ASSIGNMENT — Copy out the entire text below on intraoperative optical coherence tomography, word for word and with nothing left out.

SOURCE EXTRACT —

◇ ◇ ◇ ◇

Tomography 2023, 9(5), 1649-1659; https://doi.org/10.3390/tomography9050132
Submission received: 29 July 2023 / Revised: 28 August 2023 / Accepted: 29 August 2023 / Published: 1 September 2023

Abstract

:
Since its first introduction more than 30 years ago, optical coherence tomography (OCT) has revolutionized ophthalmology practice, providing a non-invasive in vivo cross-sectional view of the structures of the eye. Mostly employed in the clinical setting due to its tabletop configuration requiring an upright patient positioning, the recent advent of microscope-integrated systems now allows ophthalmologists to perform real-time intraoperative OCT (iOCT) during vitreoretinal surgical procedures. Numerous studies described various applications of this tool, such as offering surgeons feedback on tissue–instrument interactions in membrane peeling, providing structural images in macular hole repair, and showing residual subretinal fluid or perfluorocarbon in retinal detachment surgery. This narrative review aims at describing the state of the art of iOCT in vitreoretinal procedures, highlighting its modern role and applications in posterior segment surgery, its current limitations, and the future perspectives that may improve the widespread adoption of this technology.

◇ ◇ ◇ ◇

DATASET EXCERPTS —
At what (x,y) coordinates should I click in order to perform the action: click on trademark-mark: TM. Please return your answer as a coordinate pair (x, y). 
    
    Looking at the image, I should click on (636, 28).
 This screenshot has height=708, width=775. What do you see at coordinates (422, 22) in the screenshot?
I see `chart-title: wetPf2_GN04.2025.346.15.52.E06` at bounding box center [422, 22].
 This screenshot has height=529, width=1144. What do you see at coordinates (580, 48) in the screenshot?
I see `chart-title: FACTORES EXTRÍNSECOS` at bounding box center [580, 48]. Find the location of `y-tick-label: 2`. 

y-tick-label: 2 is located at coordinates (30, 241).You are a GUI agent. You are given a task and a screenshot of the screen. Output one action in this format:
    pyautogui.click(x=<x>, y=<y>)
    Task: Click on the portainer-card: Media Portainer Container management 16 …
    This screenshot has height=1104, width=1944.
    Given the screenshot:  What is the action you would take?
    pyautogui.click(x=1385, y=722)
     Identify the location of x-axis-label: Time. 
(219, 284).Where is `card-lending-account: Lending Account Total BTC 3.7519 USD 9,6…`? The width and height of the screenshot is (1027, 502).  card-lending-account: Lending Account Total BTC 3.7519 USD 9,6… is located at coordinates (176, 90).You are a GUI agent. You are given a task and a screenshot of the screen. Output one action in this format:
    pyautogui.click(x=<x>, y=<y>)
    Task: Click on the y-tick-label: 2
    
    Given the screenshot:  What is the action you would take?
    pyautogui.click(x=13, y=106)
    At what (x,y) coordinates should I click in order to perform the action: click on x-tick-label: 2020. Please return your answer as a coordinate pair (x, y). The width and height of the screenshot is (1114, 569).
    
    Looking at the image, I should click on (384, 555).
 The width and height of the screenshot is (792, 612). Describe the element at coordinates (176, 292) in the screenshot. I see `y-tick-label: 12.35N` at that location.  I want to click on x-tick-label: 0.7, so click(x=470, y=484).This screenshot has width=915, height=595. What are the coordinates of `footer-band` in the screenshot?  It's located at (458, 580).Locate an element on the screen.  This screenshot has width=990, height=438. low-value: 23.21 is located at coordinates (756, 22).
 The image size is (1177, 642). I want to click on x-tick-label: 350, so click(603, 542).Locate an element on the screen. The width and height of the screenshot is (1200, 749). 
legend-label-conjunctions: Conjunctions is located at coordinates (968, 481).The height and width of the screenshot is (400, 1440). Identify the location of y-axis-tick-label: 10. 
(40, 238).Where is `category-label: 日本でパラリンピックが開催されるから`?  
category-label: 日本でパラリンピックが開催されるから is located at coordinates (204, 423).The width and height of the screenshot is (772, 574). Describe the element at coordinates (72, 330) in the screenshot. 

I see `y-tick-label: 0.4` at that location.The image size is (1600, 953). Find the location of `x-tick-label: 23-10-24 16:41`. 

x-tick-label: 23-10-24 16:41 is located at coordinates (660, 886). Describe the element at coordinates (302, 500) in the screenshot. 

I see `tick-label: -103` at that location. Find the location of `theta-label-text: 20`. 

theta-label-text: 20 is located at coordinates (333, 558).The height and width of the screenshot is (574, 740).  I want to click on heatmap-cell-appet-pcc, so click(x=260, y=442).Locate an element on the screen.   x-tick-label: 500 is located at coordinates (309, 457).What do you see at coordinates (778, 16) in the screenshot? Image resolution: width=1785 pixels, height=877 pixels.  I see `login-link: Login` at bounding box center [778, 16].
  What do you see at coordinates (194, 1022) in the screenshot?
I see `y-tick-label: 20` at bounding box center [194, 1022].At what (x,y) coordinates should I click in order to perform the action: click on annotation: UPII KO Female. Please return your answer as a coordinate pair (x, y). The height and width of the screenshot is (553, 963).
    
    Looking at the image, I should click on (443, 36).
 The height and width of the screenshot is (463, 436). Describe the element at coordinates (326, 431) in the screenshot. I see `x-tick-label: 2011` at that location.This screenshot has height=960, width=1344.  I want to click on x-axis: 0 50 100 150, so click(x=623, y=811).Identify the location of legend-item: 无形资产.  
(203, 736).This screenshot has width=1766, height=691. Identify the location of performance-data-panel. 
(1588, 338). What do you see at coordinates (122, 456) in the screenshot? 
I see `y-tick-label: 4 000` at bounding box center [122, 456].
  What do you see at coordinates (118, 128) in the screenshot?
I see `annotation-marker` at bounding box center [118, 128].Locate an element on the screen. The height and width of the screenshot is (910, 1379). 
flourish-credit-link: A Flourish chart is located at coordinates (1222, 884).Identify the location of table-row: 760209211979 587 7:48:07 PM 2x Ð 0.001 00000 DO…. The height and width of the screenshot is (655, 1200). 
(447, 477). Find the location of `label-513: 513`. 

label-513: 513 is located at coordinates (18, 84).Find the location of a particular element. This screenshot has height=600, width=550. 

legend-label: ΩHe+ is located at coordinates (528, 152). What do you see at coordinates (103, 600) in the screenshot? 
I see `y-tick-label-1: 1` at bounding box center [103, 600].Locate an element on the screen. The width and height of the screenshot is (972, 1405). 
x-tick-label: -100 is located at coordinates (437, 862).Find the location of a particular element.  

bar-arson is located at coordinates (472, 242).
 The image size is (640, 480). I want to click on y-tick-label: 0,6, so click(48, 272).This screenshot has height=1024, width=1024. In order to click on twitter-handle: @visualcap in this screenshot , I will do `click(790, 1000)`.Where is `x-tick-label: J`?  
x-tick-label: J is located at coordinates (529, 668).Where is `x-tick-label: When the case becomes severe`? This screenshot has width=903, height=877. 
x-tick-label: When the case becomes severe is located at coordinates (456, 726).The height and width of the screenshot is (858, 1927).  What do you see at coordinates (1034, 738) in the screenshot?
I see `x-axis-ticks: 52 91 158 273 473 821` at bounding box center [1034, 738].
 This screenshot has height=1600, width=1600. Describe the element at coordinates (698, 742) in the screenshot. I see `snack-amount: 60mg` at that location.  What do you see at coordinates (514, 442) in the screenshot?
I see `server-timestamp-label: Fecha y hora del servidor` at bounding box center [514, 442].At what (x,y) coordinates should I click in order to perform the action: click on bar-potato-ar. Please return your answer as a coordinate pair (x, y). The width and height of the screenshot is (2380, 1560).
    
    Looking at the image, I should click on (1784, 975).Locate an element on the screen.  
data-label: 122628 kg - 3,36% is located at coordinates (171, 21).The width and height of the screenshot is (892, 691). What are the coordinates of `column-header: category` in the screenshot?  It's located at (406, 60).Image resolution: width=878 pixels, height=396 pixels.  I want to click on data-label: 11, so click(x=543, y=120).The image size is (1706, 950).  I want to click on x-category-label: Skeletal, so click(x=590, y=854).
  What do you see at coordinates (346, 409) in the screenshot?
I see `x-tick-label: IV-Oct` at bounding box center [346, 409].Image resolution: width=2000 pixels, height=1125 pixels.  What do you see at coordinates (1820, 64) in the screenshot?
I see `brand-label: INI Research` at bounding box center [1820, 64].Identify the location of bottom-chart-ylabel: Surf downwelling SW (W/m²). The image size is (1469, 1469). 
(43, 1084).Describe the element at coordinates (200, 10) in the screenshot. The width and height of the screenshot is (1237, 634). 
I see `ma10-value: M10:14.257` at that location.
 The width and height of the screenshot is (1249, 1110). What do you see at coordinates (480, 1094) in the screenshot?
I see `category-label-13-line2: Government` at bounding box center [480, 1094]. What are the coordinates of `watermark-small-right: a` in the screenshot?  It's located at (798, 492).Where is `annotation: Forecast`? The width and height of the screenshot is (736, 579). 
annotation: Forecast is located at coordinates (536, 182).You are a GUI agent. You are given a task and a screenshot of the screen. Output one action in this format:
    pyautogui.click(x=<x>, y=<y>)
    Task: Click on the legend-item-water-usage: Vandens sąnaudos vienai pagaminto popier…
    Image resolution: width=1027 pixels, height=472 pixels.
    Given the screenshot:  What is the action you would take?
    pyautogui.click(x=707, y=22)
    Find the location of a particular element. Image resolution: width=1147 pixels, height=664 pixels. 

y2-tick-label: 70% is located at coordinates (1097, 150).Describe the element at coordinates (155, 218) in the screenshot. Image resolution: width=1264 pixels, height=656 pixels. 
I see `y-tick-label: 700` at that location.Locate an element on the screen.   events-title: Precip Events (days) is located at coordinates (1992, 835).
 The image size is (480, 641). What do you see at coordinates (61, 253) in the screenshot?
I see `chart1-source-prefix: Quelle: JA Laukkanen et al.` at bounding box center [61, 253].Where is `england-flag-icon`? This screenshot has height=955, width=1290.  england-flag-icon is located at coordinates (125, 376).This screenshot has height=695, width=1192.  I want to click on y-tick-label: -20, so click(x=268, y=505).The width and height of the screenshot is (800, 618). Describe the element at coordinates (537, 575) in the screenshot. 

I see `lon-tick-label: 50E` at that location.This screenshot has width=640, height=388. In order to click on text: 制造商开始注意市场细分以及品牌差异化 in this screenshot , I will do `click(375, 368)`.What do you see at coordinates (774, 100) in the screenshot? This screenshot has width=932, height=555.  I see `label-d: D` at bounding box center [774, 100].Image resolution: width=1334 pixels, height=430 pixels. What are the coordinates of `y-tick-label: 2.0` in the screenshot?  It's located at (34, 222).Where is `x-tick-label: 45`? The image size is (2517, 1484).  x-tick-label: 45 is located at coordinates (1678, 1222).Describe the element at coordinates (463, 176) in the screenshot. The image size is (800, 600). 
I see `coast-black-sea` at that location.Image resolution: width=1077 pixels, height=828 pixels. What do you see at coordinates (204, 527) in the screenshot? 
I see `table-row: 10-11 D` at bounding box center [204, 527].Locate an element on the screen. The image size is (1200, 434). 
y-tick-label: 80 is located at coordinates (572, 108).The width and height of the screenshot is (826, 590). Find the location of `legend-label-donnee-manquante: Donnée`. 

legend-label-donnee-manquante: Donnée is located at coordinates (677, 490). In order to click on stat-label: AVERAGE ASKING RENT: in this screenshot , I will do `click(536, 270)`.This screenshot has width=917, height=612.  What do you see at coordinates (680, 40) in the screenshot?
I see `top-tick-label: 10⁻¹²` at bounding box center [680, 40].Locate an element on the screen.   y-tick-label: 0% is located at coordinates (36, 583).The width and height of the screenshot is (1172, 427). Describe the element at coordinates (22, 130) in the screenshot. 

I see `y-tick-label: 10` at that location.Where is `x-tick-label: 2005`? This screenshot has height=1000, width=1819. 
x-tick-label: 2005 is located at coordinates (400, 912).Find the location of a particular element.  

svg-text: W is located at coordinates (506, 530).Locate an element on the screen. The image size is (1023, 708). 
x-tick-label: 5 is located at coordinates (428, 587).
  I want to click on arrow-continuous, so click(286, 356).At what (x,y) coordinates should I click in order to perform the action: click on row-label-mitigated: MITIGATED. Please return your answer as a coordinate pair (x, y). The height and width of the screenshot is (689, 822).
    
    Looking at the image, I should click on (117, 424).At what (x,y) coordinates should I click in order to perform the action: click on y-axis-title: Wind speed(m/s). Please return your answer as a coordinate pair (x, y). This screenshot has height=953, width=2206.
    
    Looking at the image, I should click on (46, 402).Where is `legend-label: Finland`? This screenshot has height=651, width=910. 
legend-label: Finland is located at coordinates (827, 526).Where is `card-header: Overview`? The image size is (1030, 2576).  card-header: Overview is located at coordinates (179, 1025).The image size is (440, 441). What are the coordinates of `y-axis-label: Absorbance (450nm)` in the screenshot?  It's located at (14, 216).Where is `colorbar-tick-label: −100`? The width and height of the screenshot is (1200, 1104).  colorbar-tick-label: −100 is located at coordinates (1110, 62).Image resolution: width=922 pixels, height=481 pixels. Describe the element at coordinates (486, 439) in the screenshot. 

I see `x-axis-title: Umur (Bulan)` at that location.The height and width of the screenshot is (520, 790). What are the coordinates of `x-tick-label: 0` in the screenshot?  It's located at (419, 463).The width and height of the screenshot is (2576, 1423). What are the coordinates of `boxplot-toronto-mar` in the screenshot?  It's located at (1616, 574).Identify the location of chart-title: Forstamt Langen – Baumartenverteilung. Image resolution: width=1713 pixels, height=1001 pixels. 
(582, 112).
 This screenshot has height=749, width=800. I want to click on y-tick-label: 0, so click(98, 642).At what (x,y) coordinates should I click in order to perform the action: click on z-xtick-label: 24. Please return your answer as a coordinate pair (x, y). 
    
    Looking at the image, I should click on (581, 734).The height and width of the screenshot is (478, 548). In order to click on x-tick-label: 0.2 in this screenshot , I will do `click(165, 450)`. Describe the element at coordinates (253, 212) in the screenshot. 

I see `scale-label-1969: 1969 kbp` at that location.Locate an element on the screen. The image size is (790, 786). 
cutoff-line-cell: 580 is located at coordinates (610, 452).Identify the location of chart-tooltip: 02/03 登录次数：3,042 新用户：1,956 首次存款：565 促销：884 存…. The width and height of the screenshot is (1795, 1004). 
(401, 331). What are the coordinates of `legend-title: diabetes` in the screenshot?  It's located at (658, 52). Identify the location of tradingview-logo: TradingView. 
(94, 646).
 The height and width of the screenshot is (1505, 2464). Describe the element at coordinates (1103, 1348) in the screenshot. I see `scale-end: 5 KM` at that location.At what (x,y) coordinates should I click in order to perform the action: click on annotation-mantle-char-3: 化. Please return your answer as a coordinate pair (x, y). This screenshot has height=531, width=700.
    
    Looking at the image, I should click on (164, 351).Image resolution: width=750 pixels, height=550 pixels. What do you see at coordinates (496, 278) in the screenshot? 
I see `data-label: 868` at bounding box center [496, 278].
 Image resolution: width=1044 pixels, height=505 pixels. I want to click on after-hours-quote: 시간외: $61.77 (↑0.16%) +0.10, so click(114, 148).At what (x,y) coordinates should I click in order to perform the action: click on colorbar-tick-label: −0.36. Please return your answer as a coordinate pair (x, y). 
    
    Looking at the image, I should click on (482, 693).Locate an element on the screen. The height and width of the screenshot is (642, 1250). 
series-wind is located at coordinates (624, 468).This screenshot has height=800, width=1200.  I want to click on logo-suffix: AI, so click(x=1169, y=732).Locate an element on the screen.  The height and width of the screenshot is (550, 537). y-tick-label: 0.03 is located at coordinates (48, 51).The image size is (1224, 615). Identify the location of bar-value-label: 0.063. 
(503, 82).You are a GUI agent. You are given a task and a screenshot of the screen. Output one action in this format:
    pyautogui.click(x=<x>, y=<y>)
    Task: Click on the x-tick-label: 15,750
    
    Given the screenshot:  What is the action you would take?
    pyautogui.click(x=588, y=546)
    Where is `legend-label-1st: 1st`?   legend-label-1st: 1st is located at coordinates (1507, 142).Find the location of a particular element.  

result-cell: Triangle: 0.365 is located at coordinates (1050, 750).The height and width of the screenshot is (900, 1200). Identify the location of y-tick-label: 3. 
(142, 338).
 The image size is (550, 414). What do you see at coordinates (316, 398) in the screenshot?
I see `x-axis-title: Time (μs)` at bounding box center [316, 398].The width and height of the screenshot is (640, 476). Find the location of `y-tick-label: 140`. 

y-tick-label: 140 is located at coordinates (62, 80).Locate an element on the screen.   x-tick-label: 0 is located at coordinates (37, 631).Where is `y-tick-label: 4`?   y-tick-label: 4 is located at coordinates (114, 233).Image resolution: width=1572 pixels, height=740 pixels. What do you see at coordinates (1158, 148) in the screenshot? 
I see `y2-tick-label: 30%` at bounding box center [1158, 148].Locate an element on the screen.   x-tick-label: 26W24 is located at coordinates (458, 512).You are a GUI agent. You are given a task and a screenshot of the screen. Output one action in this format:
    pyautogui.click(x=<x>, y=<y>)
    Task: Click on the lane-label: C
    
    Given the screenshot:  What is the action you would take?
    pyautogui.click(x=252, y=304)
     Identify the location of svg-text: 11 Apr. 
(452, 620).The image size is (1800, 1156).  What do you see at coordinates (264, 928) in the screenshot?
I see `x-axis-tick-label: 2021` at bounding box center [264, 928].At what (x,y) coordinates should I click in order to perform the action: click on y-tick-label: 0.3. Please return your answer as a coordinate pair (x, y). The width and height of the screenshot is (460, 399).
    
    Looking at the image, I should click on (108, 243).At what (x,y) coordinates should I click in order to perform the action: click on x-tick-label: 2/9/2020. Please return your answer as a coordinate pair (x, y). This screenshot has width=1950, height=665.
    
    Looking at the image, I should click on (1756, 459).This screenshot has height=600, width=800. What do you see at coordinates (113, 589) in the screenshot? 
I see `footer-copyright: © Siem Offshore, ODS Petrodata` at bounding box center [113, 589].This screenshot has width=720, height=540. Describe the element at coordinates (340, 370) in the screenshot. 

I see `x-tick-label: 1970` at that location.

◇ ◇ ◇ ◇

SOLUTION —
Tomography 2023, 9(5), 1649-1659; https://doi.org/10.3390/tomography9050132
Submission received: 29 July 2023 / Revised: 28 August 2023 / Accepted: 29 August 2023 / Published: 1 September 2023

Abstract

:
Since its first introduction more than 30 years ago, optical coherence tomography (OCT) has revolutionized ophthalmology practice, providing a non-invasive in vivo cross-sectional view of the structures of the eye. Mostly employed in the clinical setting due to its tabletop configuration requiring an upright patient positioning, the recent advent of microscope-integrated systems now allows ophthalmologists to perform real-time intraoperative OCT (iOCT) during vitreoretinal surgical procedures. Numerous studies described various applications of this tool, such as offering surgeons feedback on tissue–instrument interactions in membrane peeling, providing structural images in macular hole repair, and showing residual subretinal fluid or perfluorocarbon in retinal detachment surgery. This narrative review aims at describing the state of the art of iOCT in vitreoretinal procedures, highlighting its modern role and applications in posterior segment surgery, its current limitations, and the future perspectives that may improve the widespread adoption of this technology.